News of the patent -- which describes a method of tracking users throughout the Web and serving them tailored ads -- was first reported by Michael Arrington on his blog, Uncrunched.



Facebook spokesperson Andrew Noyes says the patent centers on the company's social plugins, and not the tracking of logged-out users.

As for the part about serving ads to users based on the sites they visit, Noyes says that “technology companies patent lots of ideas.”

He adds: “Some of these ideas become products or features and some don’t. As a result, current functionality and future business plans shouldn’t be inferred from our patent applications.”

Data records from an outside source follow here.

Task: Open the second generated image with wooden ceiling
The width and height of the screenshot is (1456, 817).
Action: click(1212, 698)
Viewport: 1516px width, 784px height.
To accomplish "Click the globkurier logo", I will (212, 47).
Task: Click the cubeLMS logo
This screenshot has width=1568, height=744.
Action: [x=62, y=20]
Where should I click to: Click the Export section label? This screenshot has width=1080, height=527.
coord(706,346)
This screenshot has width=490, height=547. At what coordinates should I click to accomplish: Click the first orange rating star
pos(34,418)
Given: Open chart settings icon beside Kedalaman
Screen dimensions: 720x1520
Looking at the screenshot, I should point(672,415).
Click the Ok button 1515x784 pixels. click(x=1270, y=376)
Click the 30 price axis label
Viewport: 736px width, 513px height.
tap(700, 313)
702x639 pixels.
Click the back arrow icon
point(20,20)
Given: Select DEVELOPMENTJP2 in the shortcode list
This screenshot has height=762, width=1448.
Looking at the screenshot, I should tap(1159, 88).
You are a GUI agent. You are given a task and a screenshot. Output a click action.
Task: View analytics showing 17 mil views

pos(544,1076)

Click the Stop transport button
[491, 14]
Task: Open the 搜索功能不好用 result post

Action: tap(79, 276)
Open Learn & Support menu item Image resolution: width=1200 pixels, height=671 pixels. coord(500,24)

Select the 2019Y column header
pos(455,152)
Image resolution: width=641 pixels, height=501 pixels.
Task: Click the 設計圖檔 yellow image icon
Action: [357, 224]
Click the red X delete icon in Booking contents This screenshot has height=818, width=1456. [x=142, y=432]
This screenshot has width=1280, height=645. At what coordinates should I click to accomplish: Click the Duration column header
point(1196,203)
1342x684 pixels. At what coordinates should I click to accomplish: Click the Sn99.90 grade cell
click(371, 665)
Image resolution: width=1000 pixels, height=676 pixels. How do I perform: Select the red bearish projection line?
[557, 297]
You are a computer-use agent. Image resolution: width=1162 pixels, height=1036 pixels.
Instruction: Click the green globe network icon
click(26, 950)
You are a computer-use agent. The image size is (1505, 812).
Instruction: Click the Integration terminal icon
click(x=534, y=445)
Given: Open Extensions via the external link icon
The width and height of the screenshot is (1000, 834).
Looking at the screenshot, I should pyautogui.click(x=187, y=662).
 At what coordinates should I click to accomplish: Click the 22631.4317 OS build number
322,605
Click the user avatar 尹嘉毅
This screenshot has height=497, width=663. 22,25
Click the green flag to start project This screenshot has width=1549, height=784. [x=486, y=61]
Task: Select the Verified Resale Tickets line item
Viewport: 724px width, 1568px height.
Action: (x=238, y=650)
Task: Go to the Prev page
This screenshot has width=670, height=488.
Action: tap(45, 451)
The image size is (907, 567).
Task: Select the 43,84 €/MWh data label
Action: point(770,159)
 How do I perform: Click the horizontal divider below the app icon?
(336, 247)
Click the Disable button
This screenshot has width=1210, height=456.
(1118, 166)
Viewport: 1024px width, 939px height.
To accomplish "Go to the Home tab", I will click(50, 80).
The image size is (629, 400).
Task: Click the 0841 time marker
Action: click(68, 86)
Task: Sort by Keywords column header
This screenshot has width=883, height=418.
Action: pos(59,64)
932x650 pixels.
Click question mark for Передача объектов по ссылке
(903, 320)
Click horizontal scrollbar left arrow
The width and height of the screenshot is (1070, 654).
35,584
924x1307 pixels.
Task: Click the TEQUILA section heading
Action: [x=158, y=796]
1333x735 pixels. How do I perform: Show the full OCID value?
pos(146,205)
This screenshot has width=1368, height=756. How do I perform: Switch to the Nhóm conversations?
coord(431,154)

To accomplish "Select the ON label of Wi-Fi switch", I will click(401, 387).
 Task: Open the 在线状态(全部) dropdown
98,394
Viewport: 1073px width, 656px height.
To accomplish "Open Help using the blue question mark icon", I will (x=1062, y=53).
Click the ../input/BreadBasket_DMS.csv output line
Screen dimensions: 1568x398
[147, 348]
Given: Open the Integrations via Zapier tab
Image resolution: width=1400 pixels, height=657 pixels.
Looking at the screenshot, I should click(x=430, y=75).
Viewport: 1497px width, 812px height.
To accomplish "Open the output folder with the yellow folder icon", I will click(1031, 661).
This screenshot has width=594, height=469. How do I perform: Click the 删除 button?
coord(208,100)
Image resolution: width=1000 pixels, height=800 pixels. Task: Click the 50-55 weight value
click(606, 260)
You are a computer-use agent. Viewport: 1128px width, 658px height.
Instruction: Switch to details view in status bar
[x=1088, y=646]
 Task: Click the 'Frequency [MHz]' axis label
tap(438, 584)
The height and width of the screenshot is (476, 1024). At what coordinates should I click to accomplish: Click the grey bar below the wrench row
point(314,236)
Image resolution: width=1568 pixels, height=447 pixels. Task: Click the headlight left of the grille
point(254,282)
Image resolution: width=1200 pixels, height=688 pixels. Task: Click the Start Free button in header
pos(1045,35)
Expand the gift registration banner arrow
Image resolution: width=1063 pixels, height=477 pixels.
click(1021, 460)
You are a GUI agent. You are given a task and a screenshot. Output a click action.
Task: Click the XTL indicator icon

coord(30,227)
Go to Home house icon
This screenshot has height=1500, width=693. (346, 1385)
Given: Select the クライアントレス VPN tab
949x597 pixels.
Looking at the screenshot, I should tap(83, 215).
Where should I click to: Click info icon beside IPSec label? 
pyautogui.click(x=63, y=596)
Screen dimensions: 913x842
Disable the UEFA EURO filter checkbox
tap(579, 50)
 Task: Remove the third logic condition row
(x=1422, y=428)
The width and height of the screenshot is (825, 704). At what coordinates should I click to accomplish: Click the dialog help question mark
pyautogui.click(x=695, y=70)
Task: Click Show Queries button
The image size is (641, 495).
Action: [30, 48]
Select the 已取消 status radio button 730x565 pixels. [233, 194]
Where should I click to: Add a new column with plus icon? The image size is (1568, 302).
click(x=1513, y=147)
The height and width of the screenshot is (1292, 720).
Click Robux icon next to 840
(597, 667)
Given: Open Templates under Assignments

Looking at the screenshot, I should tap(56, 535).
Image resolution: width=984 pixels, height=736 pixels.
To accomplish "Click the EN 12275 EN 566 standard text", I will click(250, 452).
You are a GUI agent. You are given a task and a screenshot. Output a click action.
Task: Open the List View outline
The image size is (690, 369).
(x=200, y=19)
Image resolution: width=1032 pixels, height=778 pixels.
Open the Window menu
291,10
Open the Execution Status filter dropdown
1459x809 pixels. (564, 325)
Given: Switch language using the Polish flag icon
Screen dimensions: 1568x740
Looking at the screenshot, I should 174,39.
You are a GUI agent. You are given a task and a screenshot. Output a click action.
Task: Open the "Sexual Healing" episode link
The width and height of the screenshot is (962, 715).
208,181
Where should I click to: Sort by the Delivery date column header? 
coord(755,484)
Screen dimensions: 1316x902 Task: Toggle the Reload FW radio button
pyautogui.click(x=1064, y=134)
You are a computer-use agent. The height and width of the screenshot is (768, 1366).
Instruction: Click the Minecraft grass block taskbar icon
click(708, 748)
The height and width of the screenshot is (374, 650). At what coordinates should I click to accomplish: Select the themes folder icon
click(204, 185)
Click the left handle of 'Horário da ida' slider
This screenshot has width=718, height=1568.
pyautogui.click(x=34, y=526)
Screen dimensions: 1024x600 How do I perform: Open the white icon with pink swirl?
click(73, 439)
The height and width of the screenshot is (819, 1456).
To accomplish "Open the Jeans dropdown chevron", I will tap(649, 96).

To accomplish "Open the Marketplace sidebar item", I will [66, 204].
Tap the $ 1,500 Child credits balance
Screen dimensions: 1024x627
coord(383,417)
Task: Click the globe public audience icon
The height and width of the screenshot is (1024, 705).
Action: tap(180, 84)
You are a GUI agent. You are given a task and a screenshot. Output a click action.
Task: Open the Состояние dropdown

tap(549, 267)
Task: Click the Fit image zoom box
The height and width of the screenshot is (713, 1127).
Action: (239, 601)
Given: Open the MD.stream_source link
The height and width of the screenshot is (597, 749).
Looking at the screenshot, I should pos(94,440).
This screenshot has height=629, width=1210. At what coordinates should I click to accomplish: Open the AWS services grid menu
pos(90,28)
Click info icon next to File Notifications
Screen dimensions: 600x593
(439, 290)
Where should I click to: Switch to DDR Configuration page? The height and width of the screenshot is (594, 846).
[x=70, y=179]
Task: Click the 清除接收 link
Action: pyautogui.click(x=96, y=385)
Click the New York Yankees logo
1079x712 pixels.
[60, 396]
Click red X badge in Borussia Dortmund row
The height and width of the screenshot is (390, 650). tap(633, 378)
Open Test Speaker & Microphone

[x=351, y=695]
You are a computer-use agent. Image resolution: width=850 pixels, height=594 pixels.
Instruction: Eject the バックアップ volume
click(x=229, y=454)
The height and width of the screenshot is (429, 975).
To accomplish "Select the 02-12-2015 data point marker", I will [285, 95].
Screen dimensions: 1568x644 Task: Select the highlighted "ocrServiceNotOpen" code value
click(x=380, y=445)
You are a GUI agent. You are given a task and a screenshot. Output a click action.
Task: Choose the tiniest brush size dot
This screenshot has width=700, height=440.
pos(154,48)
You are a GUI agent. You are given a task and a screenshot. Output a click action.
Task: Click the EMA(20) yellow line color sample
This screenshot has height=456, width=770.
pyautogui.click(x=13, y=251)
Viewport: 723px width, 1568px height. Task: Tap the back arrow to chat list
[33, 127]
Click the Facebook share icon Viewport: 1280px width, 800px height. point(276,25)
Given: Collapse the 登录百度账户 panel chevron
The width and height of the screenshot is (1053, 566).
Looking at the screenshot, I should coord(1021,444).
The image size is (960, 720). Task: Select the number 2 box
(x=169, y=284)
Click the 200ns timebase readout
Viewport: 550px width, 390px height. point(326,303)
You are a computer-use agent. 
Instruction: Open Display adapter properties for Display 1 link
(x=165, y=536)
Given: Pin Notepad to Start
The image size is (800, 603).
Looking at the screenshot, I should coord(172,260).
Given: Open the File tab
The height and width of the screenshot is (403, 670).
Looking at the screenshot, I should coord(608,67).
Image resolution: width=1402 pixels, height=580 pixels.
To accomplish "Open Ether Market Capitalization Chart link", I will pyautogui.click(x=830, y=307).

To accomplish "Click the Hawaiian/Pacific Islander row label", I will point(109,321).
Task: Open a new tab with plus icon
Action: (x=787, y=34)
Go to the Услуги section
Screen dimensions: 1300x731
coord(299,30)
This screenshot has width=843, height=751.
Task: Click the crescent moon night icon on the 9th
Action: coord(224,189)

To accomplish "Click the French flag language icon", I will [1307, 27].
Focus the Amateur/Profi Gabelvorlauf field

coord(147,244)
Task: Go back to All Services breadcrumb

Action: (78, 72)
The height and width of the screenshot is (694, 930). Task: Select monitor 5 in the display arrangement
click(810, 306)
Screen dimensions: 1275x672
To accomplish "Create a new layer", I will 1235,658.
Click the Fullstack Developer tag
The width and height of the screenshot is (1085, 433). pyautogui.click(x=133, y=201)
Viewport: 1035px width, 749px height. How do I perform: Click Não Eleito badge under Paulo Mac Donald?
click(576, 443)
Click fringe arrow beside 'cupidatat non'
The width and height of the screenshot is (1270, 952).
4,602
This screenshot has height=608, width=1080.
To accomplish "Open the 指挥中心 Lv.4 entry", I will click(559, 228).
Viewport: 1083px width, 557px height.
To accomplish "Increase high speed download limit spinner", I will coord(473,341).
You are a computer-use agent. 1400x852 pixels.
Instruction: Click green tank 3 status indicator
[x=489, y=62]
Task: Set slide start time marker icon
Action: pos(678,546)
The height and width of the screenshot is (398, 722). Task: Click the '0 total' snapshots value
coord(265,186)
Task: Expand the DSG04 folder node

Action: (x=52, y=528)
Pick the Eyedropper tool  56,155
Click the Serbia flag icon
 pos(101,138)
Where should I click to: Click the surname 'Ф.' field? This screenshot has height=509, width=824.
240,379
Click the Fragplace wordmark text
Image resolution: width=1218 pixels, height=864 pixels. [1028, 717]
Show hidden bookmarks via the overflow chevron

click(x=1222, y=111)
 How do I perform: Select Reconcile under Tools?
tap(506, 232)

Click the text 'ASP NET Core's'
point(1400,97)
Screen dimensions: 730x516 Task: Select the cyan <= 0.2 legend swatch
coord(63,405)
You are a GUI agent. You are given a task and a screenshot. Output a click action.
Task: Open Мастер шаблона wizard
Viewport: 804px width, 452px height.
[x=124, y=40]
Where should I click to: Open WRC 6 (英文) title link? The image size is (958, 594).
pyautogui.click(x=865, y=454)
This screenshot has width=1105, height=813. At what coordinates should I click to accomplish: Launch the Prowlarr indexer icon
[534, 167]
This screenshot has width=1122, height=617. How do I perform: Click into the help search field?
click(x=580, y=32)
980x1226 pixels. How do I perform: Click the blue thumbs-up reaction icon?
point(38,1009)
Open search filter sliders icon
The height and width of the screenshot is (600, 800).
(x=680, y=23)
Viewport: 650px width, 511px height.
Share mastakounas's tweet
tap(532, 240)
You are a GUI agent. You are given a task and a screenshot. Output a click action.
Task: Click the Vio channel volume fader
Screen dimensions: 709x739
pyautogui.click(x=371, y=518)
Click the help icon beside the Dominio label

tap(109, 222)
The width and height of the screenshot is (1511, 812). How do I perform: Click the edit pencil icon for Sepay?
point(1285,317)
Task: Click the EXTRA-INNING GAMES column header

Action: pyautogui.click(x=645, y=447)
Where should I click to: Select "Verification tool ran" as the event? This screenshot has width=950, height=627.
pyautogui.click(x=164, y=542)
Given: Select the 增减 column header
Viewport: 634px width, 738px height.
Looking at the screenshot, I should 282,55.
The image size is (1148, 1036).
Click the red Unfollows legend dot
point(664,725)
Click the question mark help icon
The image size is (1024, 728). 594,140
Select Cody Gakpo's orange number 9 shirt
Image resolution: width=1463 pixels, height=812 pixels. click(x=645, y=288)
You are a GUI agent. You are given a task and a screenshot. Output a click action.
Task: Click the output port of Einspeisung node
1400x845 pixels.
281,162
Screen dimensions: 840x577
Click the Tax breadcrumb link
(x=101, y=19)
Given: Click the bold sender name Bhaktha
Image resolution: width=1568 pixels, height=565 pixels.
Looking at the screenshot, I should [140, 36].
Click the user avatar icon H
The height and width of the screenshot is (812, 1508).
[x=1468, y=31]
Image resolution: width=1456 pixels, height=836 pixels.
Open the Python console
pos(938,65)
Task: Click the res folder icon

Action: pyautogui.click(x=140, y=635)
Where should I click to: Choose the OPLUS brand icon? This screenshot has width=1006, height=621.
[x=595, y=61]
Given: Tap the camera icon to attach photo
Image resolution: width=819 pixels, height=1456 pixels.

But some lawmakers want more details. Reps. Ed Markey and Joe Barton, co-chairs of a bipartisan House caucus on privacy, this week posed additional questions to Zuckerberg. “We understand that there are a variety of motivations to file for a patent beyond protection of already employed or planned practices. Accordingly, it would be fruitful for Facebook to explain why it filed a patent 'for tracking information about the activities of users of a social networking system' while simultaneously stating 'Facebook does not track people across the Internet,' ” they wrote.

The lawmakers are requesting that Zuckerberg answer whether Facebook intends to start tracking users on other sites, even when those users are logged out. Markey and Barton also are asking Facebook how it “intends to integrate the location data of its users into its targeted advertising system.”

Facebook has until Dec. 1 to respond.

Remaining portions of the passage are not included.